L’Inde est une fédération comprenant une trentaine d’Etats ou unités administratives similaires. La scène politique varie considérablement d’une région à l’autre et rares sont les partis qui bénéficient d’une implantation fédérale. Dans ces conditions, la Chambre basse (Parlement) et la Chambre haute (Sénat) sont composés de nombreux groupes parlementaires, souvent formés par des partis régionaux. Dans le passé, le parti du Congrès, identifié au combat d’indépendance, bénéficiait d’une hégémonie suffisante pour fonder un gouvernement ; cette époque est révolue. Une majorité gouvernementale exige aujourd’hui de vastes coalitions, hétéroclites.
Avant les élections, le BJP (Parti du peuple indien) dirigeait une telle coalition. Il est l’émanation politique d’un mouvement fondamentaliste hindouiste, d’extrême droite (la gauche indienne considère qu’il s’agit d’un courant fascisant). Ce mouvement anime des milices et de nombreuses organisations de masse. Il a pris pour cible l’importante minorité musulmane du pays, provoquant de véritables massacres ; et s’attaque aussi parfois aux communautés converties au christianisme. Il remet en cause le caractère laïc (neutralité face aux religions) de l’Etat indien. Il a poursuivi et amplifié la politique de libéralisation et d’ouverture au marché mondial initiée par le parti du Congrès et fait campagne sur le thème de « l’Inde qui brille », s’adressant en priorité à l’élite urbaine.
Protestation sociale
Les élections se sont conclu le 13 mai. Elles semblent s’être joué sur cette dernière question. Les laissés pour compte du modèle de développement libéral forment la grande majorité de la population (qui reste à 70% rurale). Les pauvres ont voté plus massivement que les couches aisées. Ils ont saisi l’occasion de sanctionner une politique dont ils font les frais, mettant en minorité le BJP et des partis régionaux membres de sa coalition.
Lors des partielles de l’automne dernier, le Congrès n’avait pas su bénéficier de ce phénomène de rejet, étant assimilé aux notables. C’est peut-être l’entrée en lice des survivants de la famille Gandhi qui a fait cette fois la différence : Sonia, d’origine italienne, et ses enfants. Descendante directe de Nehru, premier chef de l’Etat après l’indépendance (et non pas du mahatma Gandhi), cette famille bénéficierait encore d’une aura particulière. Mais le vote sanction a aussi frappé le parti du Congrès dans des Etats qu’il dirigeait : Kerala, Karnataka, Punjab. Sanction du BJP ne vaut pas adhésion au Congrès.

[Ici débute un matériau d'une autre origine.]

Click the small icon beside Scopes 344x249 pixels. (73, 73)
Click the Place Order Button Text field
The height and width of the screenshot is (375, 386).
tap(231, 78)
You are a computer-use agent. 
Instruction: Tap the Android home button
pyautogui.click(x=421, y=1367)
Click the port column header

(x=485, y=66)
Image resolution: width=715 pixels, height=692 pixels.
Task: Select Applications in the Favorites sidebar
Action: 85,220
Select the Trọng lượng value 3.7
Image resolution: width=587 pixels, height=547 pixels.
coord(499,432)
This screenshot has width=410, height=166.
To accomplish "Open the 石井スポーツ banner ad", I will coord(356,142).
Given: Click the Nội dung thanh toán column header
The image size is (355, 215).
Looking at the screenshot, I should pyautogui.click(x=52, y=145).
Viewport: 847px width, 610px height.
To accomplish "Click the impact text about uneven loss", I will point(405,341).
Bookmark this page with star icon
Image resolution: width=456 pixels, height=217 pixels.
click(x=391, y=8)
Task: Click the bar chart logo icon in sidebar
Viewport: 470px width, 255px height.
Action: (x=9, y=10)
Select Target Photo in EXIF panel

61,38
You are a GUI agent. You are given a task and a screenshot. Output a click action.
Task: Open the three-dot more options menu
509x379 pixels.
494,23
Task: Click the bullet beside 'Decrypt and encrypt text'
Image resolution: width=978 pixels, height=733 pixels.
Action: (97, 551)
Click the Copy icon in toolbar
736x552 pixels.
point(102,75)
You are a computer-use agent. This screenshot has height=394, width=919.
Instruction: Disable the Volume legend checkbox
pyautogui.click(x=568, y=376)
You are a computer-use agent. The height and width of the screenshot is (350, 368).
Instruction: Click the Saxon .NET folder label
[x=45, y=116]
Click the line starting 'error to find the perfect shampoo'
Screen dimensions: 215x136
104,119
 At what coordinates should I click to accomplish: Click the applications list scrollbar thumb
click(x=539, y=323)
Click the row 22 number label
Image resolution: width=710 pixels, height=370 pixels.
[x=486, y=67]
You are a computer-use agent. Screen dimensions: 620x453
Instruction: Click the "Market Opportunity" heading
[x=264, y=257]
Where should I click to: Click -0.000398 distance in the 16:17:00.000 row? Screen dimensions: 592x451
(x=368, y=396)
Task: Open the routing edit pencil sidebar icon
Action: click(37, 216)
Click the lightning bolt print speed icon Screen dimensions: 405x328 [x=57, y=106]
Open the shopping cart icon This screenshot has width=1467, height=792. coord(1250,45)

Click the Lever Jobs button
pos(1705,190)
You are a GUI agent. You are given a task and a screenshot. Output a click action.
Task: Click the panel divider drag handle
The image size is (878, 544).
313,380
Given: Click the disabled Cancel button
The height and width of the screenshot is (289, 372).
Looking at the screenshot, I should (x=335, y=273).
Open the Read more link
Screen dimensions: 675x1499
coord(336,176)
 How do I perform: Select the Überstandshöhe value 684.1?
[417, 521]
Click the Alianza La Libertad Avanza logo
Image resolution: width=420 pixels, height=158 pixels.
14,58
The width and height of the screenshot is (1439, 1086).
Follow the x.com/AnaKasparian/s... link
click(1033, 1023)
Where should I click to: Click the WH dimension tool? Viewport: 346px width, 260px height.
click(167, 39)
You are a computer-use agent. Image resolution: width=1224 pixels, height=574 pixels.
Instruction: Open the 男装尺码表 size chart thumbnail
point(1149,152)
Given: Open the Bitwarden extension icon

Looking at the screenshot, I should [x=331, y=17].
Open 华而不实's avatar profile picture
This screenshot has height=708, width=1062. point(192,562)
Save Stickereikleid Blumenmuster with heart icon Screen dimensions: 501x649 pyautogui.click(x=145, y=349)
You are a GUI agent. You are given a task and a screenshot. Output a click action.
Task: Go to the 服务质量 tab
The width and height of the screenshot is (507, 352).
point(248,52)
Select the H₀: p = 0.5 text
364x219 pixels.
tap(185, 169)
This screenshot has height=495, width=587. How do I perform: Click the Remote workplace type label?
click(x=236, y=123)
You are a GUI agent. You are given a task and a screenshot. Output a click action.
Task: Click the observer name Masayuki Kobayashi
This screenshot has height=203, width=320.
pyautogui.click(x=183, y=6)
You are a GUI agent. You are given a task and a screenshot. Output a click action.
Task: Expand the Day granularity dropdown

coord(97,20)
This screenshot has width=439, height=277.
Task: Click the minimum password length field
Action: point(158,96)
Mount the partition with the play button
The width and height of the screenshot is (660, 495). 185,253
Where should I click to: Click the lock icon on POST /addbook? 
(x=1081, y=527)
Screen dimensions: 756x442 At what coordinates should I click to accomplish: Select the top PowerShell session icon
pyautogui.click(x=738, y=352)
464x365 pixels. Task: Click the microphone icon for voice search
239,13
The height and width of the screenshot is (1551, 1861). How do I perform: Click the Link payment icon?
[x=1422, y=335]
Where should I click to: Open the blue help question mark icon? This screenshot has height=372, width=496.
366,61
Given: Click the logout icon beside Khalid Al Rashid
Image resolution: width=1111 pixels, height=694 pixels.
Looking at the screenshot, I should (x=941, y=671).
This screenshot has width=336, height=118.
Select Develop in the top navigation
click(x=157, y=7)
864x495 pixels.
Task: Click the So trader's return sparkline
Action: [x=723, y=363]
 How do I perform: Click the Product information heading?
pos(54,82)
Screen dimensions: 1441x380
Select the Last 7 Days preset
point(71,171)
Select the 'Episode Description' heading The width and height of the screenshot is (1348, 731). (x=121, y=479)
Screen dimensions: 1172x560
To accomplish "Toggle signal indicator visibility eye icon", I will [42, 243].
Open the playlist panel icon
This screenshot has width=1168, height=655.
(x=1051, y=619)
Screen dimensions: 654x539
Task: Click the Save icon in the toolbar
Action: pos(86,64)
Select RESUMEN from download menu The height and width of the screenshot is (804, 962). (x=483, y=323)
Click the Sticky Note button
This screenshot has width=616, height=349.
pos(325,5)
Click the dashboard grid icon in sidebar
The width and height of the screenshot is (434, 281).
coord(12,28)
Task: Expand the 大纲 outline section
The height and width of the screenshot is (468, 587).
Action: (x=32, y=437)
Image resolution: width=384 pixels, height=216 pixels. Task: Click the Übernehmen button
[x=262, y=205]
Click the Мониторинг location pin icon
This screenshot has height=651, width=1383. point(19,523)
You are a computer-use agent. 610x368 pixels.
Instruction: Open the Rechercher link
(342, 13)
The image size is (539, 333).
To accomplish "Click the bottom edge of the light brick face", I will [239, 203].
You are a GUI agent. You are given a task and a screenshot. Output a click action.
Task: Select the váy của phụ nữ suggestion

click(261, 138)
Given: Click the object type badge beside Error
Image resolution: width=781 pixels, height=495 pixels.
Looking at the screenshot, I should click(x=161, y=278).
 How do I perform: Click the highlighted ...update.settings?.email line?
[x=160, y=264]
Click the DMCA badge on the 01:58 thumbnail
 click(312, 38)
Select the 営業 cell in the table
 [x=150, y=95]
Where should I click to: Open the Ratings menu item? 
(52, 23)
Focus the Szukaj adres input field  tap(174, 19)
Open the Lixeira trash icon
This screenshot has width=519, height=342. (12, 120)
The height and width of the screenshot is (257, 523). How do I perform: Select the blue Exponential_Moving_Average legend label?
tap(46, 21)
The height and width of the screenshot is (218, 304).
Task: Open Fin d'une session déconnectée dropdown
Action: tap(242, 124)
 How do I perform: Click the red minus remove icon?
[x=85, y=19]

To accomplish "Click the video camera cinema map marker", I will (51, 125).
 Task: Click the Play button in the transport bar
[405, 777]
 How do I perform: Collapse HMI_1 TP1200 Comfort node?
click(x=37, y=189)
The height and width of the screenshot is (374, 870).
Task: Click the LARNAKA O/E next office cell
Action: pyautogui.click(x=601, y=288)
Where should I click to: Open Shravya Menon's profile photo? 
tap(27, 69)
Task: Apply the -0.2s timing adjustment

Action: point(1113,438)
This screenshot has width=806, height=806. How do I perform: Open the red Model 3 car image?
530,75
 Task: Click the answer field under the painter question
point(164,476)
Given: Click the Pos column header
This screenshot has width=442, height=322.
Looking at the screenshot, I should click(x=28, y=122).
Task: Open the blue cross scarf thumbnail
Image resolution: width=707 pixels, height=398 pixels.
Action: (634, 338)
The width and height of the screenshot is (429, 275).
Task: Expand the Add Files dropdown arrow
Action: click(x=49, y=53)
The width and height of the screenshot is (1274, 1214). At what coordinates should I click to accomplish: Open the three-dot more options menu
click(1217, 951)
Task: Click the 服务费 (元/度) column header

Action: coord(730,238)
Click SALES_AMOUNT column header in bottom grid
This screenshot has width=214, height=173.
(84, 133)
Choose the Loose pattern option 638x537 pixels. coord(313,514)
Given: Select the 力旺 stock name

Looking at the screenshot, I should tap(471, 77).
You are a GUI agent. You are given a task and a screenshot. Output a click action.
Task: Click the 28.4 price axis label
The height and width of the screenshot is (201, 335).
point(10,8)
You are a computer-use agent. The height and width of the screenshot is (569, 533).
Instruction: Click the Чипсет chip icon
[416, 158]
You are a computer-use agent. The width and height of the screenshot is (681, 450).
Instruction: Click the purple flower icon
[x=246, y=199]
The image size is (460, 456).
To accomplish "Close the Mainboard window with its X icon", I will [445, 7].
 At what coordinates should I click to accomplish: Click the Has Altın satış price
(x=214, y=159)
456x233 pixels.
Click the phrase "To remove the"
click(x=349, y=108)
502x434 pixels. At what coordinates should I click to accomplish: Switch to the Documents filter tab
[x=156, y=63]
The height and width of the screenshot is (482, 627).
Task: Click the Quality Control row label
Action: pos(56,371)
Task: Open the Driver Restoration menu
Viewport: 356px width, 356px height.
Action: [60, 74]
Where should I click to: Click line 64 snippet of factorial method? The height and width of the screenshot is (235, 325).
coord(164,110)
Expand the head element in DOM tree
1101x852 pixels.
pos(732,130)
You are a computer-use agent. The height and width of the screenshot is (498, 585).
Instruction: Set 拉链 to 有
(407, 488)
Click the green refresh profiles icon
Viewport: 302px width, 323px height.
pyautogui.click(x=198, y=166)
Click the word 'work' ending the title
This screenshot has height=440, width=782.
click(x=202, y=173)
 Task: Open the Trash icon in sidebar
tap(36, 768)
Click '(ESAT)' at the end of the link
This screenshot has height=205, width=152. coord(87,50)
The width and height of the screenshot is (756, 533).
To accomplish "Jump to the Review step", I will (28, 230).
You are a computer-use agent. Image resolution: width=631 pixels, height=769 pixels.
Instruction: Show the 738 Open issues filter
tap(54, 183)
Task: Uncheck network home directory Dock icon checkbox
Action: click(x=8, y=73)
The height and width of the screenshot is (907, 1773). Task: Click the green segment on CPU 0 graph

La défaite du BJP est un événement très important : un coup d’arrêt porté contre un mouvement particulièrement dangereux.La gauche a enregistré d’importants succès dans ses bastions régionaux : au Bengale occidental et au Kerala pour Parti communiste indien-Marxiste (PCI-M) et en Uttar Pradesh pour les socialistes du Samajwadi Party.
Le Congrès ne peut gouverner sans l’appui d’une large coalition et le soutien de la gauche. Les milieux d’affaires ont mené un véritable tir de barrage contre les PC, promettant le chaos si leurs exigences sociales étaient intégrées au programme de gouvernement ; ils chantent les méritent du BJP, pas gênés par son meurtrier fondamentalisme religieux.
Le PCI-M et le PCI étaient invités à entrer dans le gouvernement. Mais ils sont placés devant un dilemme. Pour battre le BJP et en défense du caractère laïc de l’Etat, ils sont prêts soutenir le Congrès. Mais ils ont combattu ce parti sur le terrain social (le nouveau Premier Ministre, Manmohan Sing, est précisément celui qui avait engagé le processus de libéralisation économique). Ils ont pour l’heure décidé de soutenir le gouvernement de l’extérieur, sans y participer.
La première session du nouveau Parlement va se tenir dans quelques jours. Elle devrait permettre de faire plus précisément le point sur la situation politique issue des élections.